__Problem statement__. Copy out again, unchanged, the listing below from the line that has "The image size is (1487, 918)." through the line that has "The height and width of the screenshot is (700, 1032).".

__Exercise data__.
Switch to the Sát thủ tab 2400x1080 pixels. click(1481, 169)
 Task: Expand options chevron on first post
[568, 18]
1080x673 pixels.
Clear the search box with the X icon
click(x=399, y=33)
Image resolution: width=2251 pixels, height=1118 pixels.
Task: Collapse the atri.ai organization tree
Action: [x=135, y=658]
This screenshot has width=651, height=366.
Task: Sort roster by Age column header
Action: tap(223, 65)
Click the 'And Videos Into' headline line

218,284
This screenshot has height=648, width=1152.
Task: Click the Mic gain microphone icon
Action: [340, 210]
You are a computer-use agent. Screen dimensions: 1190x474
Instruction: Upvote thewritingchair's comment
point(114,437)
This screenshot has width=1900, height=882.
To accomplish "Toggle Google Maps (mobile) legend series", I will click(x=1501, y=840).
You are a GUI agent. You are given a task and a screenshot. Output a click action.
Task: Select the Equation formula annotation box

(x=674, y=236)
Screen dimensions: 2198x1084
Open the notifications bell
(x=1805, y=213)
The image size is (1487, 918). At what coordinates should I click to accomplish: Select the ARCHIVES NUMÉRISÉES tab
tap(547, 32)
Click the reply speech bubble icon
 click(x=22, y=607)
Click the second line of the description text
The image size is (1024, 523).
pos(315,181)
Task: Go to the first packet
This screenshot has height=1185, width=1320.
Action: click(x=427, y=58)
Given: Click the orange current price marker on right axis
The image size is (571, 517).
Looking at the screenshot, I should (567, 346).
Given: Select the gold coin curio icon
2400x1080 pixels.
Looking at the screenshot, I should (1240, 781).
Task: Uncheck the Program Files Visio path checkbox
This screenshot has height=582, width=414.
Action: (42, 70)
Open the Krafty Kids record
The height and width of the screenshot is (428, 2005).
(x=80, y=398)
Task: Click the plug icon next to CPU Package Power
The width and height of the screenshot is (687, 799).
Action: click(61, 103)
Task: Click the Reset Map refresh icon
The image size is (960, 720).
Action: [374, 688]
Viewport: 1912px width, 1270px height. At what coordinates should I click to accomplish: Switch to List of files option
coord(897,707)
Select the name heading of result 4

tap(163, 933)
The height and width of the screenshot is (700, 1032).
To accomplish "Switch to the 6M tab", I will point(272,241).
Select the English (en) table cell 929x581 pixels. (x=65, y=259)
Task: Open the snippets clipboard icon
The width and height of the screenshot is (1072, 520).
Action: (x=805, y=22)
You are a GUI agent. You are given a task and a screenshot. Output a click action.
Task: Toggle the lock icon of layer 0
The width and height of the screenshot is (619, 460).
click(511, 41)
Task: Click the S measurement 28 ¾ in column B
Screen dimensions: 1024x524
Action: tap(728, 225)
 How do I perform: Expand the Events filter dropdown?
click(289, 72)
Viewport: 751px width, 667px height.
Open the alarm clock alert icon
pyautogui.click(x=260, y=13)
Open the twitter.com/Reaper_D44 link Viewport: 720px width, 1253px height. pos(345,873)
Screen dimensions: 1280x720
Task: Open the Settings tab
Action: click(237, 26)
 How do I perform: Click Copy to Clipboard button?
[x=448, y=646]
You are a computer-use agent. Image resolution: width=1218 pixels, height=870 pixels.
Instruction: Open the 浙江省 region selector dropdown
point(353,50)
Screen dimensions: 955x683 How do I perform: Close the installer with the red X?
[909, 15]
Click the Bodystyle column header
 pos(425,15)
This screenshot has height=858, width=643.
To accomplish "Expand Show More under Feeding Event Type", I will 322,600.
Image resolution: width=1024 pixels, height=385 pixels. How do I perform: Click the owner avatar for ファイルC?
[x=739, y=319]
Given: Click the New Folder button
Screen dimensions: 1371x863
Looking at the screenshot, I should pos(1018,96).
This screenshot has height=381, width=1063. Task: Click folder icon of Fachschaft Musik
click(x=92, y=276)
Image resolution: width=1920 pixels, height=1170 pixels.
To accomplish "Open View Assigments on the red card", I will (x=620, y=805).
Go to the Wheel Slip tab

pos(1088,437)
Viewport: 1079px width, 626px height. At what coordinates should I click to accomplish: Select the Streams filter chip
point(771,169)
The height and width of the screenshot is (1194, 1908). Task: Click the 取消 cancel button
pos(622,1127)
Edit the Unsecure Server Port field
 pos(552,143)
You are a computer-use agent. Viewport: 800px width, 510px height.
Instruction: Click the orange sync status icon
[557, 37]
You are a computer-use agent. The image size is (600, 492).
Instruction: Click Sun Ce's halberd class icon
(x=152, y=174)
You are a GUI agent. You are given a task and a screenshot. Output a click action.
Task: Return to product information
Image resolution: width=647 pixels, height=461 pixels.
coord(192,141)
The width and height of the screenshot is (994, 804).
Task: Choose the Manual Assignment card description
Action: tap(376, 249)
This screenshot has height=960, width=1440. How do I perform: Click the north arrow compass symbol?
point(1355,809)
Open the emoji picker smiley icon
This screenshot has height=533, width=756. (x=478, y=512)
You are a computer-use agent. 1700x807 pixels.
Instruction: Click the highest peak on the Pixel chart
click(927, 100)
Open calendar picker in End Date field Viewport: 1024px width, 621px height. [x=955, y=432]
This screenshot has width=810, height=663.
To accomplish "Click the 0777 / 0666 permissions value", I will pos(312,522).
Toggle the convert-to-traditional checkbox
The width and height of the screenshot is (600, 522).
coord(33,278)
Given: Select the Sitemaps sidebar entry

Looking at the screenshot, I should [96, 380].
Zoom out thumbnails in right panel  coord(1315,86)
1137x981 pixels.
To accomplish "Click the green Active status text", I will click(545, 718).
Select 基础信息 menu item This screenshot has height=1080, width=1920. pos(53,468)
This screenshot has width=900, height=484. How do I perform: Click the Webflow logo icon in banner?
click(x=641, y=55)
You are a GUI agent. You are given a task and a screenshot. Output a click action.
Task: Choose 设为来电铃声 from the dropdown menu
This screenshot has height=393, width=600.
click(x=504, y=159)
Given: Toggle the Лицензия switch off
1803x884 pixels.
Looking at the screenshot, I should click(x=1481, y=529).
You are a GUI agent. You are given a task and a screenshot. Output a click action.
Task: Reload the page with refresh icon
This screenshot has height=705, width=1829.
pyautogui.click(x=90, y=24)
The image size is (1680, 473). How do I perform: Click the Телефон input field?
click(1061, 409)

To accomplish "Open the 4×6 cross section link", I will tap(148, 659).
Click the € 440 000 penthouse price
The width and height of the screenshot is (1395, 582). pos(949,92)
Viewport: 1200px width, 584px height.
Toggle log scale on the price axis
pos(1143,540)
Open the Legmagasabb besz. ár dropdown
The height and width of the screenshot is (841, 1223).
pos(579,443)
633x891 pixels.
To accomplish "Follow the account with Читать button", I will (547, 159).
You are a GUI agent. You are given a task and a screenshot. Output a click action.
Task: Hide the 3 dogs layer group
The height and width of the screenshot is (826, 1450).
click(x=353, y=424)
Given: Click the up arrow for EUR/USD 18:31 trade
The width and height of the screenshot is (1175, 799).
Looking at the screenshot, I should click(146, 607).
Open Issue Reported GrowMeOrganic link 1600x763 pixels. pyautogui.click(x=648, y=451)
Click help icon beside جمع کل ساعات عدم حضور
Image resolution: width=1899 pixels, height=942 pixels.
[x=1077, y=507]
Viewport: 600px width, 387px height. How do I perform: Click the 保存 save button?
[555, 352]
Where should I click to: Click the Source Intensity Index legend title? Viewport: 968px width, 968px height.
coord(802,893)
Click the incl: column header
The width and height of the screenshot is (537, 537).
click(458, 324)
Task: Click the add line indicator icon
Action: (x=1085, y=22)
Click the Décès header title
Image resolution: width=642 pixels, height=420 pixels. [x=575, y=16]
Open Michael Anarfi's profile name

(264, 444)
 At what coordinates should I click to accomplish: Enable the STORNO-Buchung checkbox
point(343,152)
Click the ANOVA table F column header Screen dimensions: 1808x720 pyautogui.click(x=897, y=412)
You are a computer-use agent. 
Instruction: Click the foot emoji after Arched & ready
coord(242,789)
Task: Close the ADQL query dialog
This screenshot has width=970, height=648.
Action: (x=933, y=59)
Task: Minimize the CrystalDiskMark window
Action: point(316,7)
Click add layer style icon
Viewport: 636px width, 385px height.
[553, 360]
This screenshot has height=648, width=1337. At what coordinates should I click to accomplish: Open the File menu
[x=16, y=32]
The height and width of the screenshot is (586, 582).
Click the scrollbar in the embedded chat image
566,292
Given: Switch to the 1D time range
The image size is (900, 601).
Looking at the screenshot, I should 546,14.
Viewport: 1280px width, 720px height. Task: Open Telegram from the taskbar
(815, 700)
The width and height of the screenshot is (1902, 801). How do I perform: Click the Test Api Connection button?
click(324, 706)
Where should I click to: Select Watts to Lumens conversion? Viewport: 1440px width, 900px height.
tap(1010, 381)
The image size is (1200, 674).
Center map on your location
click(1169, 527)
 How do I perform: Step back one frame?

__Output__.
The image size is (1487, 918). At what coordinates should I click to accomplish: Select the ARCHIVES NUMÉRISÉES tab
tap(547, 32)
Click the reply speech bubble icon
 click(x=22, y=607)
Click the second line of the description text
The image size is (1024, 523).
pos(315,181)
Task: Go to the first packet
This screenshot has height=1185, width=1320.
Action: click(x=427, y=58)
Given: Click the orange current price marker on right axis
The image size is (571, 517).
Looking at the screenshot, I should (567, 346).
Given: Select the gold coin curio icon
2400x1080 pixels.
Looking at the screenshot, I should (1240, 781).
Task: Uncheck the Program Files Visio path checkbox
This screenshot has height=582, width=414.
Action: (42, 70)
Open the Krafty Kids record
The height and width of the screenshot is (428, 2005).
(x=80, y=398)
Task: Click the plug icon next to CPU Package Power
The width and height of the screenshot is (687, 799).
Action: click(61, 103)
Task: Click the Reset Map refresh icon
The image size is (960, 720).
Action: [374, 688]
Viewport: 1912px width, 1270px height. At what coordinates should I click to accomplish: Switch to List of files option
coord(897,707)
Select the name heading of result 4

tap(163, 933)
The height and width of the screenshot is (700, 1032).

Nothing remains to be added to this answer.